2016年3月21日 星期一

Ignition - The Interpreter in V8 Javascript Engine

Mentioned in my previous article, V8 started to use a new interpreter, Ignition, to replace baseline compiler on some low-memory devices. Let's check it out!

Interpreters are notorious for its performance bottleneck, and they're also proved to be slower than most of the JIT runtimes. I've explained some of the bottlenecks of interpreters and background knowledge in one of my blog post(section 2 and 3). So I think folks in Chromium team must spend lots of efforts on Ignition before bringing it rivaling performance with the old JIT solution.
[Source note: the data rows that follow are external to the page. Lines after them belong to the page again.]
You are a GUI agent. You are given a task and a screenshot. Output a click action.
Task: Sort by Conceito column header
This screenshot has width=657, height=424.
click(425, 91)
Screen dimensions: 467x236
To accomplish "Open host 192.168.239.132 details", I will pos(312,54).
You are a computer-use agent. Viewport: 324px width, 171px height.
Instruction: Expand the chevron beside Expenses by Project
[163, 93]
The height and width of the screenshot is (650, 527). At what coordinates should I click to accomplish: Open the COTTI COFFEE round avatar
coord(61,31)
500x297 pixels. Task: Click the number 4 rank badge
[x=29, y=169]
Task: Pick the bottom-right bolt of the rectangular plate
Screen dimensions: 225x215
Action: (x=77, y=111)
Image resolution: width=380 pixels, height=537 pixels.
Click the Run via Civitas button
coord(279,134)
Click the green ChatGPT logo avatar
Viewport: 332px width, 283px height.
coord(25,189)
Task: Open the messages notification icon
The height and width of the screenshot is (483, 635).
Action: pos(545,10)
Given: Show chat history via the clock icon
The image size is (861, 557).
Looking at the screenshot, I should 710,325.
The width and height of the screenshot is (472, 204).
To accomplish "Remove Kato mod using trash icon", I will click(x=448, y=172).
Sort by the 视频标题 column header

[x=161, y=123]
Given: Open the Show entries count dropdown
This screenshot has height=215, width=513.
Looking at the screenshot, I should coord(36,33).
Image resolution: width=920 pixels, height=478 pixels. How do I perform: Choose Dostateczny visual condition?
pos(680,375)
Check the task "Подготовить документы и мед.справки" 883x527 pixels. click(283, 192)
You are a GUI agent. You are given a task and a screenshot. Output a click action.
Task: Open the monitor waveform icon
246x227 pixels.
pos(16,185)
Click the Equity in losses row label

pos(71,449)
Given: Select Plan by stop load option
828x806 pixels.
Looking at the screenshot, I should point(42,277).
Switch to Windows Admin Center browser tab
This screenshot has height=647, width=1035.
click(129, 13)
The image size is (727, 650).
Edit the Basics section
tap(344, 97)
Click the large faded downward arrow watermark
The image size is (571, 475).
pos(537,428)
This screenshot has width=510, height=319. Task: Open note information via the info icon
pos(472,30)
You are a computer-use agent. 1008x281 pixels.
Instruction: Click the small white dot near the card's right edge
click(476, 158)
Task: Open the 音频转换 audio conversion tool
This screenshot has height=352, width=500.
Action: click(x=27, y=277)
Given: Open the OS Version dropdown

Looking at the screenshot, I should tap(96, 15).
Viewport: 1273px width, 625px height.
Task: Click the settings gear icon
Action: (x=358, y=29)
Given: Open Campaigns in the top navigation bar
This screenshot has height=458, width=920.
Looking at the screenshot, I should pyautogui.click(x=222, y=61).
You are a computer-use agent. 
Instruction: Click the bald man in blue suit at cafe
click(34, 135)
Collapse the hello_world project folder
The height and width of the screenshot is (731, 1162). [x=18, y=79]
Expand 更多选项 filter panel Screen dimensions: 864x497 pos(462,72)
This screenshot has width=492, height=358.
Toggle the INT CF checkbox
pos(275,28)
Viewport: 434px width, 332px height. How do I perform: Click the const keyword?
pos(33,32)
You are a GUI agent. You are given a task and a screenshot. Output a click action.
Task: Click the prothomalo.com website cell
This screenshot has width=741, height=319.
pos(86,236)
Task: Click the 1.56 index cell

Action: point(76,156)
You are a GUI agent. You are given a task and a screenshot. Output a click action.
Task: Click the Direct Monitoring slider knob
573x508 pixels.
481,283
There has already a document written by Chromium team about Ignition. To summarize its content, Ignition uses a streaming execution flow which executes one byte code handler after another. That is, a byte code handler function would recursively invoke the dispatcher at the end of its function body. Of course, tail call optimization is required to avoid smashing the stack. The following figure illustrates overview of the execution flow.
So let's start our code journey. Everything starts from (src/interpreter/interpreter.cc) Interpreter::Initialize(). We encounter a strange macro immediately: GENERATE_CODE(Name, ...).
#define GENERATE_CODE(Name, ...)                                        \
  {                                                                     \
    InterpreterAssembler assembler(isolate_, &zone, Bytecode::k##Name); \
    Do##Name(&assembler);                                               \
    Handle<Code> code = assembler.GenerateCode();                       \
    dispatch_table_[Bytecodes::ToByte(Bytecode::k##Name)] = *code;      \
    TraceCodegen(code);                                                 \
    LOG_CODE_EVENT(isolate_,                                            \
                   CodeCreateEvent(Logger::BYTECODE_HANDLER_TAG,        \
                                   AbstractCode::cast(*code), #Name));  \
  }
  BYTECODE_LIST(GENERATE_CODE)
#undef GENERATE_CODE

It is undefined right away, so we can inferred that it is only used by BYTECODE_LIST. As its name, BYTECODE_LIST declares all of the byte codes. And GENERATE_CODE here just help it defining their handlers and some dispatch information. The Do##Name(&assembler) statement seems to has something to do with byte code handlers, let's grep one of them and see what's going on.
// Mov <src> <dst>
//
// Stores the value of register <src> to register <dst>.
void Interpreter::DoMov(InterpreterAssembler* assembler) {
  Node* src_index = __ BytecodeOperandReg(0);
  Node* src_value = __ LoadRegister(src_index);
  Node* dst_index = __ BytecodeOperandReg(1);
  __ StoreRegister(src_value, dst_index);
  __ Dispatch();
}

This is the byte code handler for mov. It looks just like a normal byte code handler, right? Then have a closer look: Do##Name(&assembler) is a function call instead of a callback object we usually seen in many interpreters. In another word, Do##Name(&assembler) acts more like a routine responds for configuring byte code actions. After scrolling to the top of interpreter.cc, you can find that the inconspicuous "__" above turns out to be pretty important.
#define __ assembler->

InterpreterAssembler is respond for encapsulating a small group of assembly lines as a byte code handler, and also, abstracting the underlying platform to provide a uniform assembly code emitting interface here. What's more, we can witness more power on this kind of design in comparison with normal byte-code-handler-function fashions.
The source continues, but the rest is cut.